• Exercise details: Repeat exactly the line containing "Task: Click the Time column header" and every line after it in the entries, and nothing besides.

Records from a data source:
****
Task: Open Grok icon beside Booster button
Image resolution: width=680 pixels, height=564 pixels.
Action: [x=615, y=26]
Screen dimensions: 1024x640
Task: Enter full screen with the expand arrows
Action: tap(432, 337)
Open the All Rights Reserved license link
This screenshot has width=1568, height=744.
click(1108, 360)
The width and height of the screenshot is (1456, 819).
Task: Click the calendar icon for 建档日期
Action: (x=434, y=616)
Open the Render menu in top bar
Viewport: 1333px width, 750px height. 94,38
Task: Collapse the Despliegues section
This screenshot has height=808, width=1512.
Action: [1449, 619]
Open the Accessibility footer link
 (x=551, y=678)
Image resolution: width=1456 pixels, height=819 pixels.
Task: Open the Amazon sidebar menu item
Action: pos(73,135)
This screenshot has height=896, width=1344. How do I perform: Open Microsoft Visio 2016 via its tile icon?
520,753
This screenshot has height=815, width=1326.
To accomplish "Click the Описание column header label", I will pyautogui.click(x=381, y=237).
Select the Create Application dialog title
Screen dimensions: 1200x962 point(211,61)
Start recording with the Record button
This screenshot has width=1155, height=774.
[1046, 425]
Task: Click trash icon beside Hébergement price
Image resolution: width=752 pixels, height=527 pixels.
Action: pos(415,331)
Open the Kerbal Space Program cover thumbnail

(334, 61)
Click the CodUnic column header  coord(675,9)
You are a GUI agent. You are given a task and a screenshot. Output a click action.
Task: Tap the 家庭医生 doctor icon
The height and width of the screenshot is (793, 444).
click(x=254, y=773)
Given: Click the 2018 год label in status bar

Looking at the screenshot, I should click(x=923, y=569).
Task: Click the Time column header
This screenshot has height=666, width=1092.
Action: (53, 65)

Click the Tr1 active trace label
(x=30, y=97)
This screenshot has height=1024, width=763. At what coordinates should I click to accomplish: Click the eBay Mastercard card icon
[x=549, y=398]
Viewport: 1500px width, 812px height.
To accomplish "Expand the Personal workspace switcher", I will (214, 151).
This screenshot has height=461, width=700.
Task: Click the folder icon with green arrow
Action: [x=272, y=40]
****
• Answer below:
Task: Click the Time column header
This screenshot has height=666, width=1092.
Action: (53, 65)

Click the Tr1 active trace label
(x=30, y=97)
This screenshot has height=1024, width=763. At what coordinates should I click to accomplish: Click the eBay Mastercard card icon
[x=549, y=398]
Viewport: 1500px width, 812px height.
To accomplish "Expand the Personal workspace switcher", I will (214, 151).
This screenshot has height=461, width=700.
Task: Click the folder icon with green arrow
Action: [x=272, y=40]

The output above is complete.